The best plan is to treat your ghost as if they were invisible. Don’t acknowledge your ghost or, if you can’t avoid that, smile and walk on past like they don’t matter at all. Stop talking or looking for an explanation; if you do, it’s a win for them.
#16. They Are The Center Of Attention
When we’ve been hurt in a relationship, it’s easy to blame ourselves, wondering what went wrong and examining our flaws.
But that’s giving your ghost too much power. It’s not about you when you’re ghosted; it’s about your ghost’s values and response to their ghosting operating style.
Your ghost has just given you a flash of insight into their style of relating in intimate relationships. I’ll run if things get too difficult. I’ll only do what benefits me. Is this what you’re looking for in a partner?
#17. Not All Ghosts Wear The Same Size Sheet
It’s worthwhile to consider the kind of person who ghosted you.
There are four types of ghosts, to put it simply.
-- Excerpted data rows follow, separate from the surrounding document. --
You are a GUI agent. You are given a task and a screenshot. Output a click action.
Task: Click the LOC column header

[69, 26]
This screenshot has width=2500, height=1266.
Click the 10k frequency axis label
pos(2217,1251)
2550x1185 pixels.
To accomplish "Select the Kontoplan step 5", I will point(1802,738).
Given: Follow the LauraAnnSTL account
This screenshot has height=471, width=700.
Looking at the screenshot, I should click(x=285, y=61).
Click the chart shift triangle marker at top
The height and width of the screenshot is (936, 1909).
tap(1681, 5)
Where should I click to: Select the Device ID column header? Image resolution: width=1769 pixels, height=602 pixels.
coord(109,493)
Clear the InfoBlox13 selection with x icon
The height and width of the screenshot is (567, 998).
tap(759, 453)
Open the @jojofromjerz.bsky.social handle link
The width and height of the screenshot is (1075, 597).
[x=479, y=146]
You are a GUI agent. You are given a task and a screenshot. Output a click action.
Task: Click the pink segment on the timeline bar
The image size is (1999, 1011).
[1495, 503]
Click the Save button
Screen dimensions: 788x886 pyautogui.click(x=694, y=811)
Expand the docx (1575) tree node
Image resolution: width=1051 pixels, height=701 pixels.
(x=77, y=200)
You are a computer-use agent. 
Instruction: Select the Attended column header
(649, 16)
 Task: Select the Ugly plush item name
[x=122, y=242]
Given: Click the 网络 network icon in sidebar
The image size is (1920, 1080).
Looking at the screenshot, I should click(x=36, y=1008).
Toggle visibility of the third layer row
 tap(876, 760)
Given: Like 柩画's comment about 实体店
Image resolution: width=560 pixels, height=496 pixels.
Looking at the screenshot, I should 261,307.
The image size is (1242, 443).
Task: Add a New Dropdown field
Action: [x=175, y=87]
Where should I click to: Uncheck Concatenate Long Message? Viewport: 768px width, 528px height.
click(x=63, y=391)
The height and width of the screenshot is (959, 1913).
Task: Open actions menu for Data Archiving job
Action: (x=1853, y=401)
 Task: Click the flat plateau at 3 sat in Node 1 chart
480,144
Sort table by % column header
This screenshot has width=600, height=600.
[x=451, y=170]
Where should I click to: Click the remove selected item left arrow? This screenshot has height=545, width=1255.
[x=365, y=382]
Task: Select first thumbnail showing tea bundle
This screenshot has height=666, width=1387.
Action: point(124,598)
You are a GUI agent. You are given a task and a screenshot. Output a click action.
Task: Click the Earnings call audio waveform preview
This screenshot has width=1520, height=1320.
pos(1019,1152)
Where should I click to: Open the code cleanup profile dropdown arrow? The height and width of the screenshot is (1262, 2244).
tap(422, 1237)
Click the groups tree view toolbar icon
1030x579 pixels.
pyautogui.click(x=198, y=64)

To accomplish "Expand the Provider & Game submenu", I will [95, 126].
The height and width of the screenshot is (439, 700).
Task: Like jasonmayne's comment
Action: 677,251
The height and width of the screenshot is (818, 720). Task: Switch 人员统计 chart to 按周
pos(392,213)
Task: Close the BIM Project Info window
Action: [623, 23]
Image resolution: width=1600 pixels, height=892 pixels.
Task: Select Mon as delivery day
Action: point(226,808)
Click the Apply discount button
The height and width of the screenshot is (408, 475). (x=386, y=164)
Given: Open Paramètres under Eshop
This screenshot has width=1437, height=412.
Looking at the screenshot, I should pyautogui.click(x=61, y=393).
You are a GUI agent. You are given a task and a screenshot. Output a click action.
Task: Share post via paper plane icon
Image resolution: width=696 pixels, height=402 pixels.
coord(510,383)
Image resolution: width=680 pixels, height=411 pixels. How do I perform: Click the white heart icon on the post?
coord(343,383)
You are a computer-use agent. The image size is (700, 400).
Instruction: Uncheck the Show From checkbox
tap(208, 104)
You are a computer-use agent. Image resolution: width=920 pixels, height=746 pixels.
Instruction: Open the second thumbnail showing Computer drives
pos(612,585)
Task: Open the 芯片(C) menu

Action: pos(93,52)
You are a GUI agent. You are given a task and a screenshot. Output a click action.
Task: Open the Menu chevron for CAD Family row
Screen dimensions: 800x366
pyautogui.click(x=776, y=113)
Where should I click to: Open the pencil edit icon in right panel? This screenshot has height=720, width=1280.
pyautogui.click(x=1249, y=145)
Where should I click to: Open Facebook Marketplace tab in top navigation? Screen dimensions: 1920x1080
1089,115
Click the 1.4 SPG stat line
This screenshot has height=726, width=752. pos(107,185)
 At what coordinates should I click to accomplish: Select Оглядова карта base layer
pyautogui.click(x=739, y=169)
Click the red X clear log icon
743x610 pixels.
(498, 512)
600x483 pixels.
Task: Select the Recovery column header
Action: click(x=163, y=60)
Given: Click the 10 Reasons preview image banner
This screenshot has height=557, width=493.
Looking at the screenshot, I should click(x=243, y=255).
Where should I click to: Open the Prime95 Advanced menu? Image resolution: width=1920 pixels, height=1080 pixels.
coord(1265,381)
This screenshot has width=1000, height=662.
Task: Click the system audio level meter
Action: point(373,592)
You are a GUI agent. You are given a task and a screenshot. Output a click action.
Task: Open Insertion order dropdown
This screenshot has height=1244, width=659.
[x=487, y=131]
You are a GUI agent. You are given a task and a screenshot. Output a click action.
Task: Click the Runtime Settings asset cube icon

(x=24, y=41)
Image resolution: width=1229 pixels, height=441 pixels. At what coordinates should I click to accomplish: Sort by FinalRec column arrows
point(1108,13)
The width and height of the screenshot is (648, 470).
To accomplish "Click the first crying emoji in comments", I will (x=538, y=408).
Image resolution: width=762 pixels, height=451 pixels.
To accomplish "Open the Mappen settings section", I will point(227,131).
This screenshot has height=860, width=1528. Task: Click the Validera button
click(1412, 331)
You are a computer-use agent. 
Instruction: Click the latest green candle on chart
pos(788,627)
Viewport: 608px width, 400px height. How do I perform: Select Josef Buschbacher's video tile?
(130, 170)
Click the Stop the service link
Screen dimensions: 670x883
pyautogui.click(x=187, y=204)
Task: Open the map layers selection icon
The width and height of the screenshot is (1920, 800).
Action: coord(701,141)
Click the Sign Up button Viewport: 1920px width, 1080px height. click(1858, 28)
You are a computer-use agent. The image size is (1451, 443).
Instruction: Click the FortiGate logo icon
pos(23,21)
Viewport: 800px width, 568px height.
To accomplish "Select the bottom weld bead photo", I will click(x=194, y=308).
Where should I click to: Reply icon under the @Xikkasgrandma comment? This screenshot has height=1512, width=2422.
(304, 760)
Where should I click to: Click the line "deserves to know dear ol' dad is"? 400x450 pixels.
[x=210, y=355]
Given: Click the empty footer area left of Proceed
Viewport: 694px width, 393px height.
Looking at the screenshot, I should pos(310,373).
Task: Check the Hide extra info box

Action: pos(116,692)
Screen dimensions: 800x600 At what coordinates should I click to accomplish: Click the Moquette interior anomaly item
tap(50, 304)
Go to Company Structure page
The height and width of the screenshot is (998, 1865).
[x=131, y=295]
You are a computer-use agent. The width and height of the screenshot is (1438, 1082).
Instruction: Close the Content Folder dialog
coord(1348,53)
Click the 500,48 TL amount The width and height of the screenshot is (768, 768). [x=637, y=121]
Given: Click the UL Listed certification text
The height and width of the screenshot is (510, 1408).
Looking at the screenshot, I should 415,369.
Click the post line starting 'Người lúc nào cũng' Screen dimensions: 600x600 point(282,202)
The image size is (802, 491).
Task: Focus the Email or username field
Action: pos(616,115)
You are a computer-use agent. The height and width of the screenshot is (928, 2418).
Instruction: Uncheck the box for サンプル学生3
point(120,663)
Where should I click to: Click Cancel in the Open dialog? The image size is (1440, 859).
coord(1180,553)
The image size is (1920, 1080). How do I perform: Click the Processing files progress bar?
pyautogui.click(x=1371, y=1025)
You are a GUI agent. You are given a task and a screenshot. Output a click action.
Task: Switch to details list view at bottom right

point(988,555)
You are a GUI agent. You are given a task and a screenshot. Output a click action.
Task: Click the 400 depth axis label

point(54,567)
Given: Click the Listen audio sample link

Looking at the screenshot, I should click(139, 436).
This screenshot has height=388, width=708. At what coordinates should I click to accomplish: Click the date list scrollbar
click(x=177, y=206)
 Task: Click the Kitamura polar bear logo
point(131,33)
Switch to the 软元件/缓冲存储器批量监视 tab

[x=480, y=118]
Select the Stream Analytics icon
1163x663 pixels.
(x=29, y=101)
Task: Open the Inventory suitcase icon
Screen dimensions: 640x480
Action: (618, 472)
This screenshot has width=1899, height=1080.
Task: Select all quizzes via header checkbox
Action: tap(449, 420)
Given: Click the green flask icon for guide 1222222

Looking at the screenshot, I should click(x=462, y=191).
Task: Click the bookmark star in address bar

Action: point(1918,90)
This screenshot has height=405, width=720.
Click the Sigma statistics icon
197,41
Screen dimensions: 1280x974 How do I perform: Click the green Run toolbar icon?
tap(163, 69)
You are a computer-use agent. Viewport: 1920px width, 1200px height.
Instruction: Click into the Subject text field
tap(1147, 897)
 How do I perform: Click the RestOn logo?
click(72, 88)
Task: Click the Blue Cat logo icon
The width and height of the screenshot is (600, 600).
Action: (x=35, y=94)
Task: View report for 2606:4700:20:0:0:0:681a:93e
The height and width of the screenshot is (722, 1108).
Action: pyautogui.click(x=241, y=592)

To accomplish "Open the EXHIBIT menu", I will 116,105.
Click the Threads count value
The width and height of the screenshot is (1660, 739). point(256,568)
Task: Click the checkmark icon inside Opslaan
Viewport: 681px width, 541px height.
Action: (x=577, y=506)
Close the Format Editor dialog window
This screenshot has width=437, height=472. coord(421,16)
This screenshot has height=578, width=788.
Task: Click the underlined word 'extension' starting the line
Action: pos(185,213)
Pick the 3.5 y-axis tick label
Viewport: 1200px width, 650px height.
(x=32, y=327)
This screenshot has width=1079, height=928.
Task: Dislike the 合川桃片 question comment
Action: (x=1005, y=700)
The avoidant ghost (conflict avoidant; will run away from anything difficult); the lazy ghost (can’t be bothered with anything hard including being fair/decent); the mean ghost (doesn’t care at all about others’ feelings) and the half-ghost (may float back and forth in your life; likes to keep options open) (may float back and forth in your life; likes to keep options open).
Ghosts aren’t always bad people; their actions are frequently motivated by a lack of motivation — they’re simply taking the easy way out. However, all ghosts have distinct operating styles that are shaped by their personal and relationship histories, as well as their values. And none of them are worth your time, energy, or love in the situation they’re in.
#18. Recognize That Ghosting Is Inconvenient
You’re well aware of this, I’m sure. It’s painful to be abandoned without warning or explanation.
It’s a lesson that we should all remember when we want to end a relationship. When you’re young and inexperienced, ghosting someone may appear to be the simplest — even kindest — way out of a relationship you don’t want to be in. But it isn’t: you don’t have to go into detail about why you don’t want to be with someone, but you should have the courage to tell them it’s over. Face-to-face communication is preferable, but a phone call or text message is preferable to nothing.
#19. Your Future Has just Gotten A Whole Lot Brighter
Even though it doesn’t feel like it right now, if someone suddenly vanishes without explanation, they aren’t the appropriate person for you.
They aren’t interested in you (or your feelings) enough to warrant your best efforts.
So let go – your relationship is no longer real, and the ghost will never truly be there for you. You can now go out and locate someone who is.
How to Respond to Ghosting FAQs
Should you respond to someone who ghosted you?
It’s difficult to know how to reply to ghosters because their arrogance is so strong. Of course, the easiest — and frequently best — option is to ignore them and pretend you never got their communication. You should never feel required to respond to a ghoster, especially if they have caused you significant emotional distress.
What is soft ghosting?
Soft ghosting is when someone ‘likes’ your last message or newest comment on their post on social media platforms like Facebook and Instagram, where you can respond to an interaction but not actually reply and continue the conversation. So, while they’re not ignoring you, they’re also not responding in a genuine way.
Do Ghosters ever come back?
After a period of time, the majority of ghosters return. They return because they have an opportunity, despite the fact that they have not officially dissolved their relationship. As a result, they take advantage of the fact that they may justify their return to your life.